DATA TO EXAMINE Block Start
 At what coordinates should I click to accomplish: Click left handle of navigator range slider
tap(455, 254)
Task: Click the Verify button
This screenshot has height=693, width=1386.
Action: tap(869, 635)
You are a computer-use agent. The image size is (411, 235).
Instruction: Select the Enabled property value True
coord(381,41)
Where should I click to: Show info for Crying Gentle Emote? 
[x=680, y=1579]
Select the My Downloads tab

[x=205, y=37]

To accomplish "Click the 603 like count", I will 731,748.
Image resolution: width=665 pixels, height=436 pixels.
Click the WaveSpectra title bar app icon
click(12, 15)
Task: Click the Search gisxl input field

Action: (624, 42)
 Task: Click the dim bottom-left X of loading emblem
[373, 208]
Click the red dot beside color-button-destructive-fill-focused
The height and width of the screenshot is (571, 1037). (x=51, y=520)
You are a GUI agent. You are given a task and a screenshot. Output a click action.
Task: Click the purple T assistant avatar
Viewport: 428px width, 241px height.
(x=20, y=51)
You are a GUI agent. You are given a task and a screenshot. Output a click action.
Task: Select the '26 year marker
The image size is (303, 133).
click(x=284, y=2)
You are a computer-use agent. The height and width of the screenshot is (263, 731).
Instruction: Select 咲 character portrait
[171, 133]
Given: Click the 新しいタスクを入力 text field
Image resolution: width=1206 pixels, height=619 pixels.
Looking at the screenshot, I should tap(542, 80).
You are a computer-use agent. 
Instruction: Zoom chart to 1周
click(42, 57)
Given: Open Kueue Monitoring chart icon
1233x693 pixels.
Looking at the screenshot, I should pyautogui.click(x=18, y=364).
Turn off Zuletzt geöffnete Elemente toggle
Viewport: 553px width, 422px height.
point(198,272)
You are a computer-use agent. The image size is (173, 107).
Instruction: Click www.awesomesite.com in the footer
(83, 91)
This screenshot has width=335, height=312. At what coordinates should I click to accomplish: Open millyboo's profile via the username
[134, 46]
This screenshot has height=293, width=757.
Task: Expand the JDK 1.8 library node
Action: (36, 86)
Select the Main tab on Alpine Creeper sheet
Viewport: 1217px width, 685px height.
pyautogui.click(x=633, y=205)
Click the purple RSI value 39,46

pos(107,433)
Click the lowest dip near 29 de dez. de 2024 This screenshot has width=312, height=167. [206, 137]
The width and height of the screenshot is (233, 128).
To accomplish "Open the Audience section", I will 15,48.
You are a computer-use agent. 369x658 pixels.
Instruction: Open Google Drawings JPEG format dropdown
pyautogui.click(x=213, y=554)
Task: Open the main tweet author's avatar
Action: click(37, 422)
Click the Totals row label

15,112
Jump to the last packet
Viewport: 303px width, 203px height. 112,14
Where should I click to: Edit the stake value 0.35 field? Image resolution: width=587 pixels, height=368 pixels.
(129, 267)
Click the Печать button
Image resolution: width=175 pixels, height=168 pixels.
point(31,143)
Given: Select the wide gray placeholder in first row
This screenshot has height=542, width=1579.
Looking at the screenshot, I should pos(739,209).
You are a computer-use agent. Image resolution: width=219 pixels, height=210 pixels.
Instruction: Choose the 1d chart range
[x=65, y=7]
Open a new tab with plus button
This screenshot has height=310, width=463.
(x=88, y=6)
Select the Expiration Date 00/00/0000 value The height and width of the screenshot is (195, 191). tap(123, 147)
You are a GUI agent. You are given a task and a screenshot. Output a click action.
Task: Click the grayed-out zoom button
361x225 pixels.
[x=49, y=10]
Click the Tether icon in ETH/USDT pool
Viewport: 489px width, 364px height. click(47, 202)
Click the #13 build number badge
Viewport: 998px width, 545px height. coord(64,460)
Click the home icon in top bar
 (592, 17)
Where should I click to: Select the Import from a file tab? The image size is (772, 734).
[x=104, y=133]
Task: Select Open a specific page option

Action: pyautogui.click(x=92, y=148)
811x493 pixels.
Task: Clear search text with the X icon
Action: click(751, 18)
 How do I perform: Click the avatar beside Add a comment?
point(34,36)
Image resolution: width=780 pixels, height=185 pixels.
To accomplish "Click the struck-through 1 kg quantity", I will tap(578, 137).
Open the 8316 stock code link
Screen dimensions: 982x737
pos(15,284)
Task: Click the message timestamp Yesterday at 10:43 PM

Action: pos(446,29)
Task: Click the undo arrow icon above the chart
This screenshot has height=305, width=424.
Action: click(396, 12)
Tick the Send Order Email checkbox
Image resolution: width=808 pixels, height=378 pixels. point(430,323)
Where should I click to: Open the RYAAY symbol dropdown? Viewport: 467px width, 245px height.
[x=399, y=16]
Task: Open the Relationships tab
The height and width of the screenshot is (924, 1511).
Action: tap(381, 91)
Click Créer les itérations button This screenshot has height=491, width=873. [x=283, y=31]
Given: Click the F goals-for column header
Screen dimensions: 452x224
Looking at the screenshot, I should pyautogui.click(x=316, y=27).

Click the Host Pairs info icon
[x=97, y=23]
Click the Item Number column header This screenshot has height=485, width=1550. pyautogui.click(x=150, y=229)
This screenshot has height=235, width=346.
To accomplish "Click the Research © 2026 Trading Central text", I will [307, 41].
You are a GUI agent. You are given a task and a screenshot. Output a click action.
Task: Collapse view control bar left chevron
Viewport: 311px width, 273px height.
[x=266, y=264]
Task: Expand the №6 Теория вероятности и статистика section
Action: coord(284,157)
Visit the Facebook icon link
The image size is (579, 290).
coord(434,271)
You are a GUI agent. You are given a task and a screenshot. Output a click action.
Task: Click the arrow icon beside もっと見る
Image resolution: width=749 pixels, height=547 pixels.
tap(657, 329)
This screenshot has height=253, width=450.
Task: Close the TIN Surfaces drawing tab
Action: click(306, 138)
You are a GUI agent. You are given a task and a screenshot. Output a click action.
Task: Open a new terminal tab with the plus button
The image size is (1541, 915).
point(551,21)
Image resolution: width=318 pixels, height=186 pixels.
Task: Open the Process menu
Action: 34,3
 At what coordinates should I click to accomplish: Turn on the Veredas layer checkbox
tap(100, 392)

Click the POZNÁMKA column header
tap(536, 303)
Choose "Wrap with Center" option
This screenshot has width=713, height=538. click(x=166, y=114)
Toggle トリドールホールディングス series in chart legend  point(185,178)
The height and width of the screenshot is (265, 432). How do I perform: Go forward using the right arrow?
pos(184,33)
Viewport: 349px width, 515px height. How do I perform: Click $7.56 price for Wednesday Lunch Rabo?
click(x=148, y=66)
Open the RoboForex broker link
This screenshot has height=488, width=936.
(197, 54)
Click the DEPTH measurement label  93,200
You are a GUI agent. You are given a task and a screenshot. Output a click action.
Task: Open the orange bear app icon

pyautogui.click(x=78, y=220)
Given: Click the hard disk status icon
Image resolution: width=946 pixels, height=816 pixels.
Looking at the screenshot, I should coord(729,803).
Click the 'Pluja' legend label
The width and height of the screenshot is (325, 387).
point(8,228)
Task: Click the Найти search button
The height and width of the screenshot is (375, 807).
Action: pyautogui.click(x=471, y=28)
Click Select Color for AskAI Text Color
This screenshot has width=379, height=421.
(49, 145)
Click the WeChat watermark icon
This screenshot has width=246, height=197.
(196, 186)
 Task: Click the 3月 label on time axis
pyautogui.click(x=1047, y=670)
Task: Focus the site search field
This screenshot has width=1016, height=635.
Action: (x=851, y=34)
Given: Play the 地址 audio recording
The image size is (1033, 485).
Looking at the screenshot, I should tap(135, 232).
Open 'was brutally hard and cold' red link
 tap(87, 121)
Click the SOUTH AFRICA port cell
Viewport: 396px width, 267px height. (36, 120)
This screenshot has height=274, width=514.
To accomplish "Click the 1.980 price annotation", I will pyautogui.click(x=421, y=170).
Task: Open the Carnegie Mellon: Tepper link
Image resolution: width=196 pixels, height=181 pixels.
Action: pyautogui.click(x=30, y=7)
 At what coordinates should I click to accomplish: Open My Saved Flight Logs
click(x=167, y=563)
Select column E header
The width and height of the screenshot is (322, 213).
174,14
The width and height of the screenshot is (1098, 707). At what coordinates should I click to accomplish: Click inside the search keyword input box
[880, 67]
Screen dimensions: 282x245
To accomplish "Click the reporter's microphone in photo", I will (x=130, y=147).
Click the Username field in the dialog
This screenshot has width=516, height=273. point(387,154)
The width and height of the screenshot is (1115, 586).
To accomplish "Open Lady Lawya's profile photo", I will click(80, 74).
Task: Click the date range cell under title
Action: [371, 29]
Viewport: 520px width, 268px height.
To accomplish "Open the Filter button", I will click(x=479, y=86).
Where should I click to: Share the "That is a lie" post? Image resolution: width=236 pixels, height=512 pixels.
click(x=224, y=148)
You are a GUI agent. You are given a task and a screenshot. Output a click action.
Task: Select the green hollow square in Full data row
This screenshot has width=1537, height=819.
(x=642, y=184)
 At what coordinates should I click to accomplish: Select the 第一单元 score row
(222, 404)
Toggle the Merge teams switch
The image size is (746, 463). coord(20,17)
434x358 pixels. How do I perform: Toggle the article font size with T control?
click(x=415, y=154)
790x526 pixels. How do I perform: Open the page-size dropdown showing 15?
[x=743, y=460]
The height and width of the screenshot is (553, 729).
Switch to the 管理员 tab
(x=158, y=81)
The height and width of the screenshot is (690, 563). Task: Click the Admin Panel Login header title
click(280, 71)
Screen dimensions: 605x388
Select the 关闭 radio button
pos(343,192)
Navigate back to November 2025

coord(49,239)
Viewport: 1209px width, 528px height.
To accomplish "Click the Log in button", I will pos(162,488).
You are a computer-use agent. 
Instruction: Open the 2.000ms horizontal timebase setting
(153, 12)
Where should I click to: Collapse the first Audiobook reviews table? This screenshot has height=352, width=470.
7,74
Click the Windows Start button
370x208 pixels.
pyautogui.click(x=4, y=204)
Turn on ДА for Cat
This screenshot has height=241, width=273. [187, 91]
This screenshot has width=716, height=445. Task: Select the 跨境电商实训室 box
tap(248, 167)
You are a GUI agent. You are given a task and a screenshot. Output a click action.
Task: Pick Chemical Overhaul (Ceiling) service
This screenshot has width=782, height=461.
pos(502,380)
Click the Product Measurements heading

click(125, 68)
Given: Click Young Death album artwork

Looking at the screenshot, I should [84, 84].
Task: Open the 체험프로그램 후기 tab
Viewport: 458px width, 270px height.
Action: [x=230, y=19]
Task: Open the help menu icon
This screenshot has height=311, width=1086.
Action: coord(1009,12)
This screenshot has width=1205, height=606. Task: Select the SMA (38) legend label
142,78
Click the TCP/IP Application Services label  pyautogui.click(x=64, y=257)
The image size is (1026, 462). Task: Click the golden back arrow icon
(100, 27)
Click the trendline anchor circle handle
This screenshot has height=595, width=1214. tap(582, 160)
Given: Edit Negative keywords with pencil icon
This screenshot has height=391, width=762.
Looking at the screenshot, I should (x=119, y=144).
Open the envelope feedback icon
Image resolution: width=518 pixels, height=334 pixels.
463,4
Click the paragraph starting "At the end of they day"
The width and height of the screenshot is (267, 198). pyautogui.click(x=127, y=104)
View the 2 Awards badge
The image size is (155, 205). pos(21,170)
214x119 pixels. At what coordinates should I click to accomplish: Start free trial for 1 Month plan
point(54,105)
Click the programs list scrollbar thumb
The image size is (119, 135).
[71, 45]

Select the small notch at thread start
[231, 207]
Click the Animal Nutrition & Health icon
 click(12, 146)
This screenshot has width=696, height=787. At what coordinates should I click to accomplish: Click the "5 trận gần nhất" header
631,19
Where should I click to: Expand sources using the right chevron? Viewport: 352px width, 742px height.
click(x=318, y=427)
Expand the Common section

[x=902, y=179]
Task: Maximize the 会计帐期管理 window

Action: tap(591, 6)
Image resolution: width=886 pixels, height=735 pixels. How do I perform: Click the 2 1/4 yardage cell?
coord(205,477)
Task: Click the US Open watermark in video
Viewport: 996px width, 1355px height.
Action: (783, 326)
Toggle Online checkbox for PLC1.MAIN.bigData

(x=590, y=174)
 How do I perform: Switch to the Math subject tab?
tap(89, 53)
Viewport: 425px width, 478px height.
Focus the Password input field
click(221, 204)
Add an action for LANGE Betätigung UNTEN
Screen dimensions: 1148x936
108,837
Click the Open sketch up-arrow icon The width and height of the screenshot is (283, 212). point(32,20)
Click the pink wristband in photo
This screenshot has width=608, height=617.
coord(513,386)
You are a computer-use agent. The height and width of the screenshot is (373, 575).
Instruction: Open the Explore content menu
DATA TO EXAMINE Block End
## PROBLEM
Starting at the line above that holds "Image resolution: width=749" and ending at the line that holds "Click the DEPTH", transcribe each line exactly and include no other lines.

## TASK ANSWER
Image resolution: width=749 pixels, height=547 pixels.
tap(657, 329)
This screenshot has height=253, width=450.
Task: Close the TIN Surfaces drawing tab
Action: click(306, 138)
You are a GUI agent. You are given a task and a screenshot. Output a click action.
Task: Open a new terminal tab with the plus button
The image size is (1541, 915).
point(551,21)
Image resolution: width=318 pixels, height=186 pixels.
Task: Open the Process menu
Action: 34,3
 At what coordinates should I click to accomplish: Turn on the Veredas layer checkbox
tap(100, 392)

Click the POZNÁMKA column header
tap(536, 303)
Choose "Wrap with Center" option
This screenshot has width=713, height=538. click(x=166, y=114)
Toggle トリドールホールディングス series in chart legend  point(185,178)
The height and width of the screenshot is (265, 432). How do I perform: Go forward using the right arrow?
pos(184,33)
Viewport: 349px width, 515px height. How do I perform: Click $7.56 price for Wednesday Lunch Rabo?
click(x=148, y=66)
Open the RoboForex broker link
This screenshot has height=488, width=936.
(197, 54)
Click the DEPTH measurement label  93,200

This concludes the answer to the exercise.